Açıkçası, fizik dünyası nefesini tutmuş salı gününü bekliyor. Beklerken de sızan söylentilerden, o söylentilerdeki bilgi kırıntılarından hareketle spekülasyonlar yapılıyor, büyük veya küçük iddialar ortaya atılıyor. Son birkaç günde salı günüaçıklanması beklenen şeyle ilgili okuduğum internet blogu ve haber sayısı herhalde 100’ü aştı. Daha önce böyle bir büyük heyecan dalgası yaşandığını hatırlamıyorum.
İki hafta önce de bu köşede yazdım, bilimciler CERN deneylerinde ‘Tanrı Parçacığı’nı aradıkları alanı daralttılar. Bu daralma zaten gerekliydi. Şimdi, parçacığın tam da tahmin edilen yerde, 125 GeV enerji seviyesinde görüldüğü yazılıp çiziliyor.
Bu, eğer doğruysa, aynı anda hem iyi haber hem de kötü haber demek. Çünkü, ‘Standart Model’ adı verilen büyük teori, aslında Higgs bozonunu tahmin etmiyor, onun varlığını nerdeyse şart koşuyor.
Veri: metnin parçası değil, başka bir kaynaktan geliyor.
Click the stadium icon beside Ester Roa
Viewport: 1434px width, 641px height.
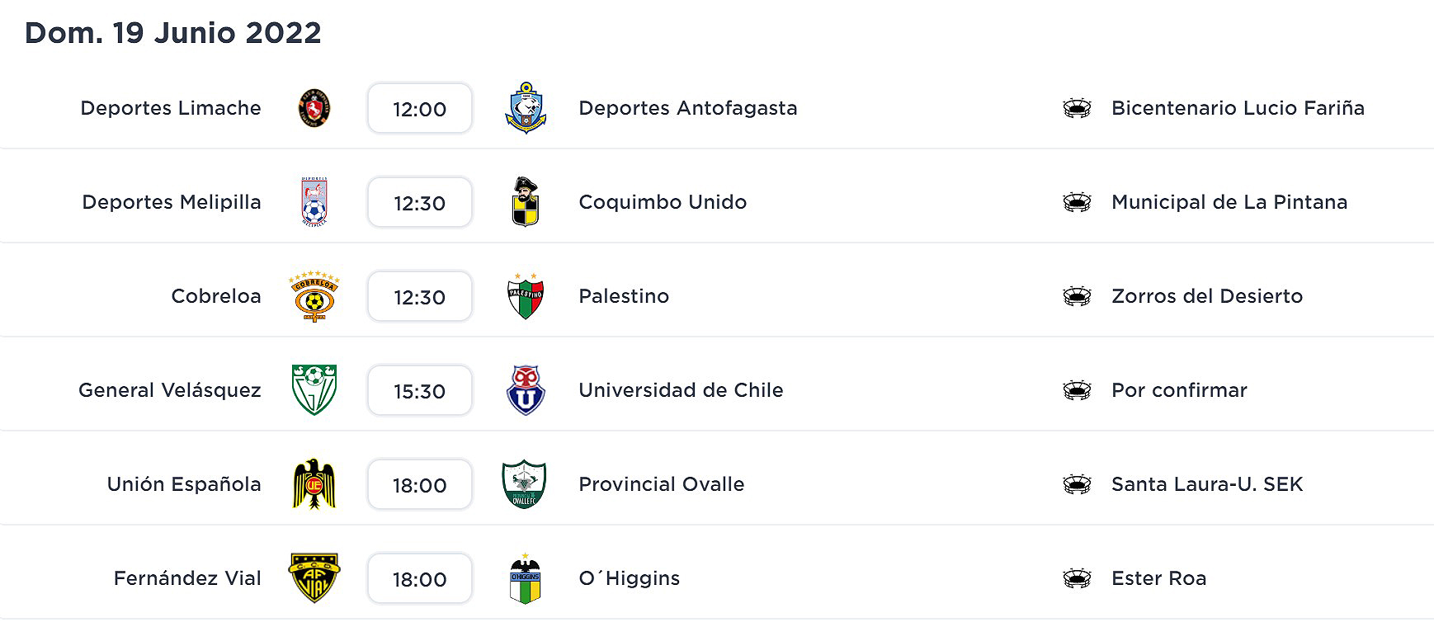tap(1077, 578)
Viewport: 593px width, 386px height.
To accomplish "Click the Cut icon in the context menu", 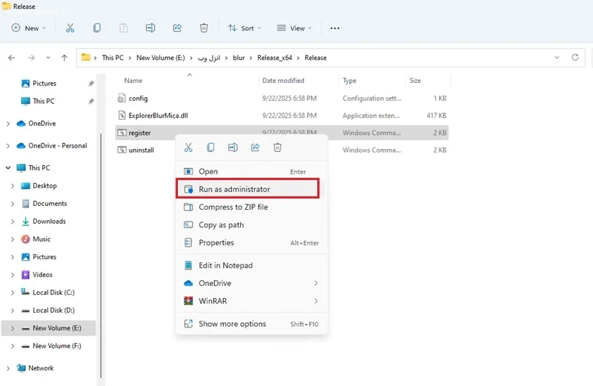I will [188, 147].
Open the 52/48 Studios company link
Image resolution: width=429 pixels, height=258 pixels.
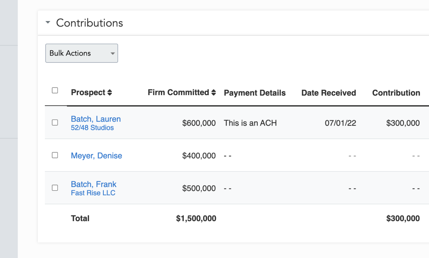(x=92, y=128)
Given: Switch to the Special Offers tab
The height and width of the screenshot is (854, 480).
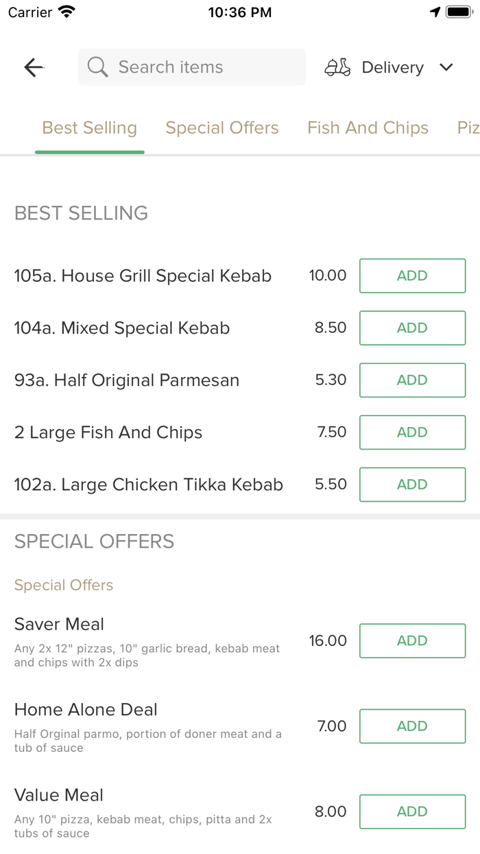Looking at the screenshot, I should pos(221,128).
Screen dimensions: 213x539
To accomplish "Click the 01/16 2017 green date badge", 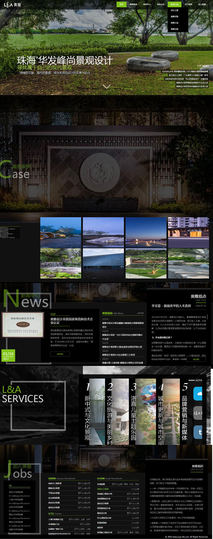I will 8,355.
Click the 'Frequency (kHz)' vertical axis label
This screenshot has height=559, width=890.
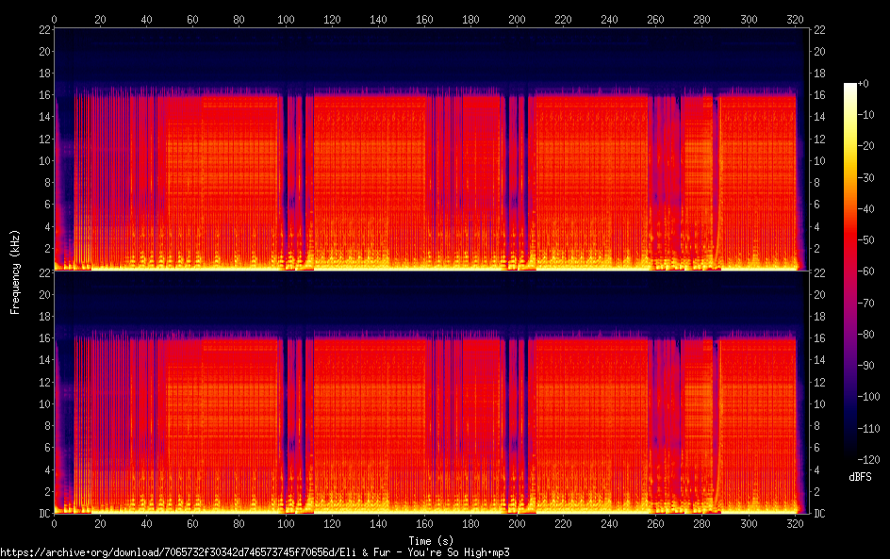pyautogui.click(x=15, y=271)
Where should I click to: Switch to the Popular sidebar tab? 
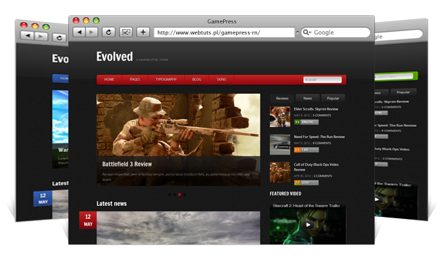tap(333, 98)
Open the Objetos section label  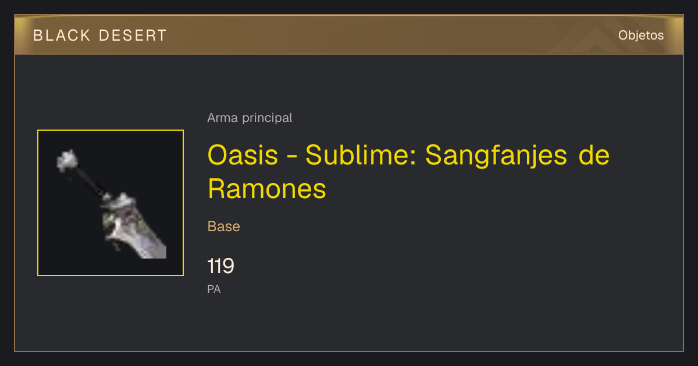point(641,35)
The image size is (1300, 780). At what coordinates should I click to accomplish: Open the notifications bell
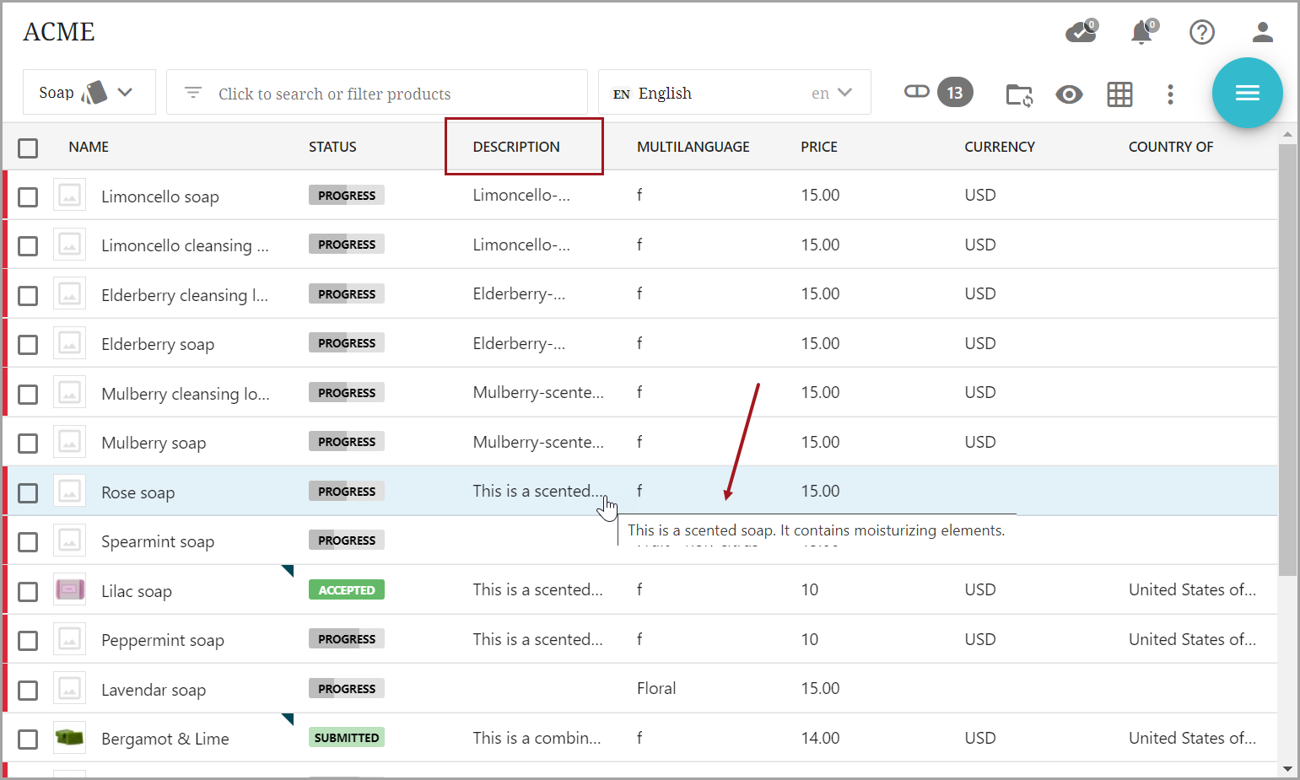(x=1141, y=32)
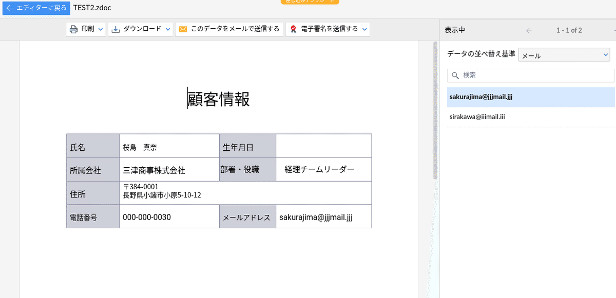The image size is (616, 298).
Task: Click the エディターに戻る button
Action: [x=36, y=8]

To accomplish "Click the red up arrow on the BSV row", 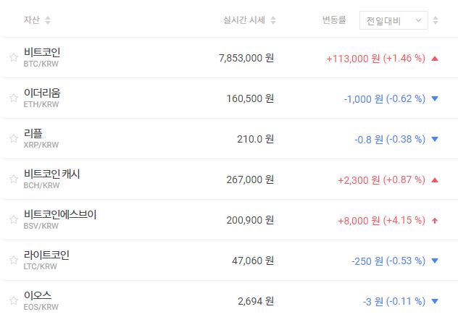I will point(435,220).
Buna göre, ‘büyük patlama’dan hemen sonra (saniyenin 2 trilyonda biri kadar sonra) ‘Higgs Field’ denen bir enerji alanının oluşması ve temel parçacıklara kütle kazandırması, yani etrafımızda gördüğümüz bütün evren meydana getiren kütlelerin (atomun kendisi başta olmak üzere) ortaya çıkması gerekiyor. Yoksa, parçacıklar ışık hızında ordan oraya savrulacak, birbiriyle çarpışa çarpışa varolup gideceklerdi ama bugün gözlediğimiz evren ve bizler olamayacaktık, çünkü atom bir araya gelmeyecekti.
Ancak, ‘Tanrı Parçacığı’nın veya ‘Higgs Field’ın 125 GeV gibi bir seviyede oluşması, umulandan küçük olması demek. Eğer dedikodular doğruysa, ‘Tanrı Parçacığı’ adı verilen Higgs Field, sadece iki bakır atomu büyüklüğünde.
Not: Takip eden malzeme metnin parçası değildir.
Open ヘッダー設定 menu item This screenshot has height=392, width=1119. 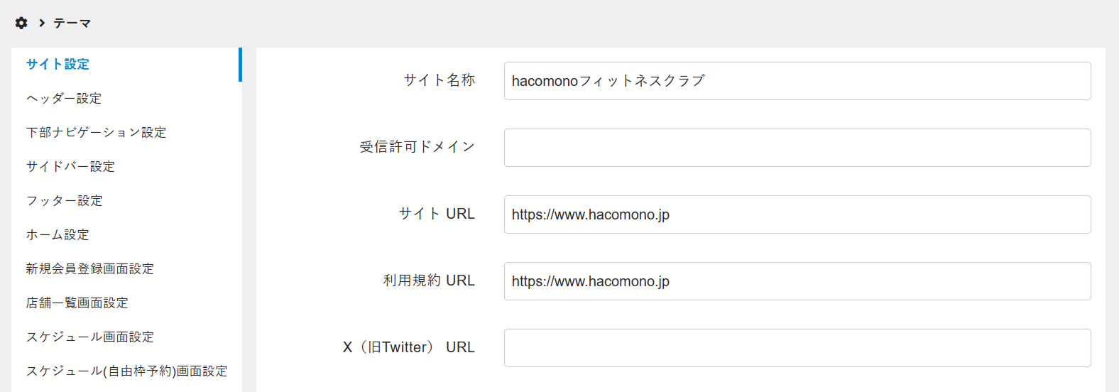click(64, 98)
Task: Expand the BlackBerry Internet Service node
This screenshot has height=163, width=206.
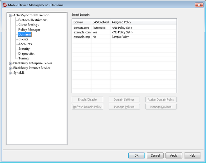Action: click(x=10, y=68)
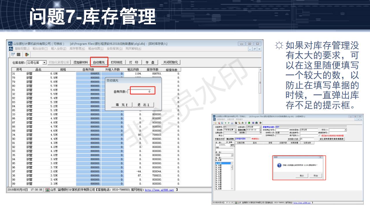Viewport: 370px width, 208px height.
Task: Click the green forward navigation arrow icon
Action: (x=229, y=123)
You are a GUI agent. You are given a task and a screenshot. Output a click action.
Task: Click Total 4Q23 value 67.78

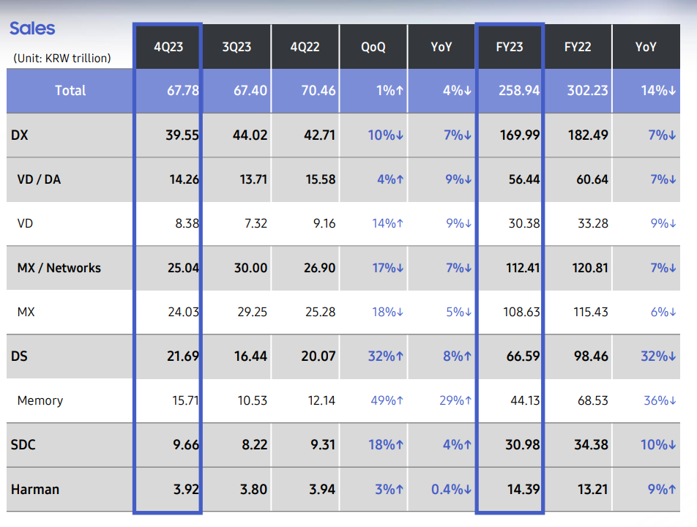[183, 91]
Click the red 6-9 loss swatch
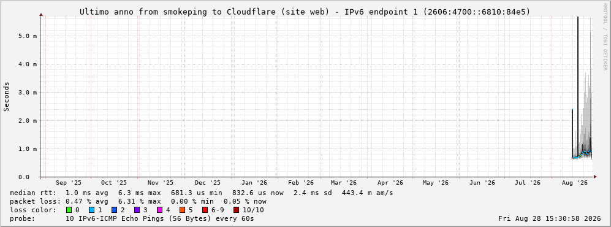The height and width of the screenshot is (227, 611). coord(205,210)
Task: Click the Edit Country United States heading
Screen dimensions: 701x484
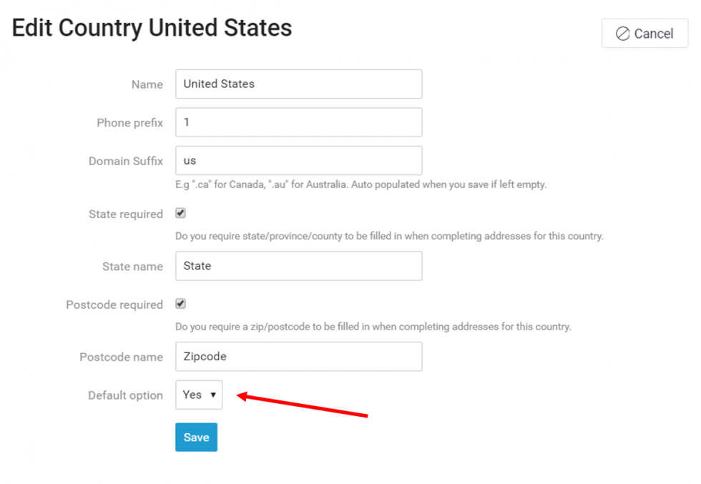Action: coord(151,28)
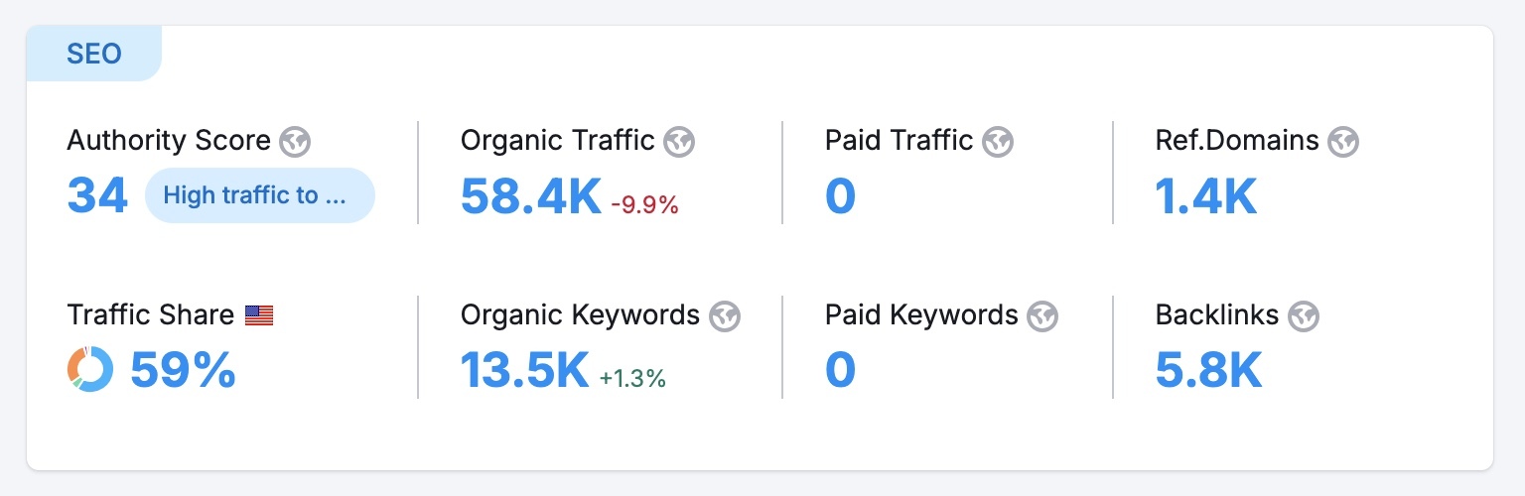Click globe icon next to Ref.Domains
This screenshot has width=1525, height=496.
pyautogui.click(x=1343, y=142)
Öyle olunca da, ortaya çıkan kütlenin küçük bir miktarı (kabaca sekizde biri) Higgs’den geliyor deniyor. Yani, ben kabaca 100 kiloyum, beni oluşturan kütlenin 12.5 kilosu Higgs’den geliyor, geri kalanı ise enerji.
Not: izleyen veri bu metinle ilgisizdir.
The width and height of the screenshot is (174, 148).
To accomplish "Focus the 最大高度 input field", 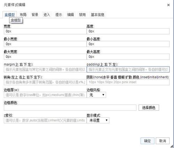I will (128, 57).
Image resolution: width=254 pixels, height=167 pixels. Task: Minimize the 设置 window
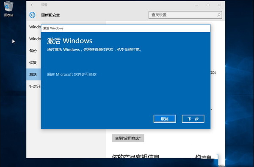point(196,5)
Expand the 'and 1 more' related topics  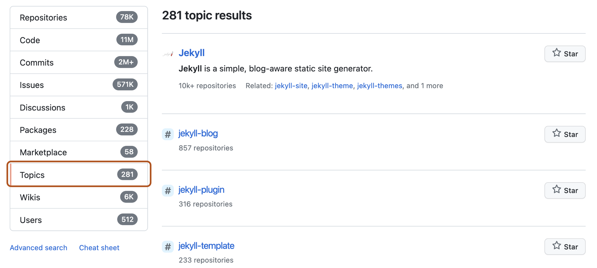click(x=424, y=86)
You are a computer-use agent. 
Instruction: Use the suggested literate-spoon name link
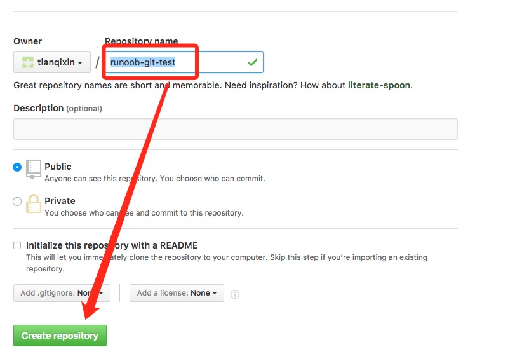coord(378,85)
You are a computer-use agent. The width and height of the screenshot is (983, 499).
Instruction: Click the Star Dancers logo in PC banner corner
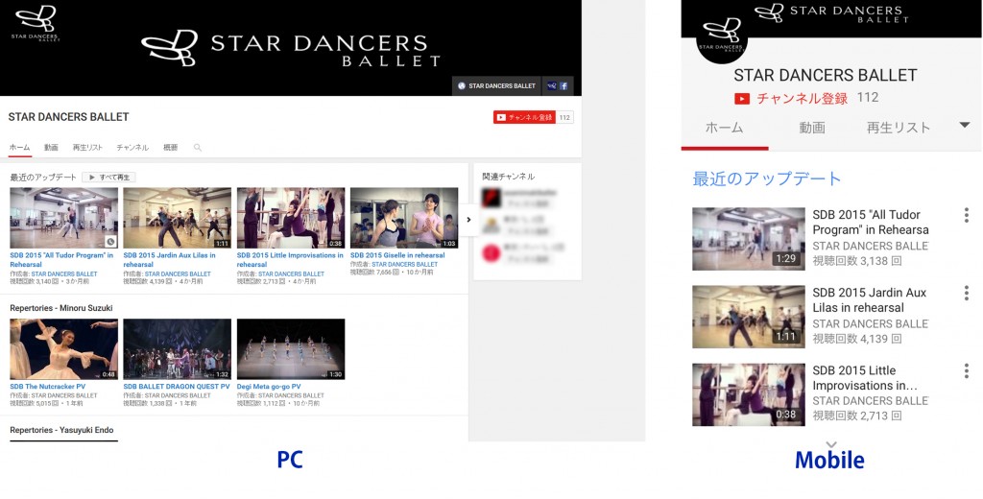(35, 21)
Bu rakamların anlamı, evrenimizin sanılandan daha fazla istikrarsız olduğu ve dolayısıyla da daha kısa ömürlü olduğu. Evrendeki bütün atomlar tam da bu sebeple sürekli parçacık ve enerji kaybediyor, İngilizcesiyle ‘decay’ halinde.
Tabii hemen karalar bağlamanın, ‘Eyvah kıyamet günü yaklaşıyor’ demenin pek anlamı yok ama salı günü bu yazıda sözü edilen şeylerin bulunduğu bir kesinlik içinde açıklanabilirse, o zaman belkievrenin kalan süresini hesaplamak da mümkün olacak.
Evrenin bir başlangıcı olduğunu, bunun ‘büyük patlama’ anı olduğunu biliyorduk, acaba şimdi de ‘Tanrı Parçacığı’ aracılığıyla bir de sonu olduğunu mu öğreneceğiz?
Nefeslerimizi tuttuk, salı gününü bekliyoruz.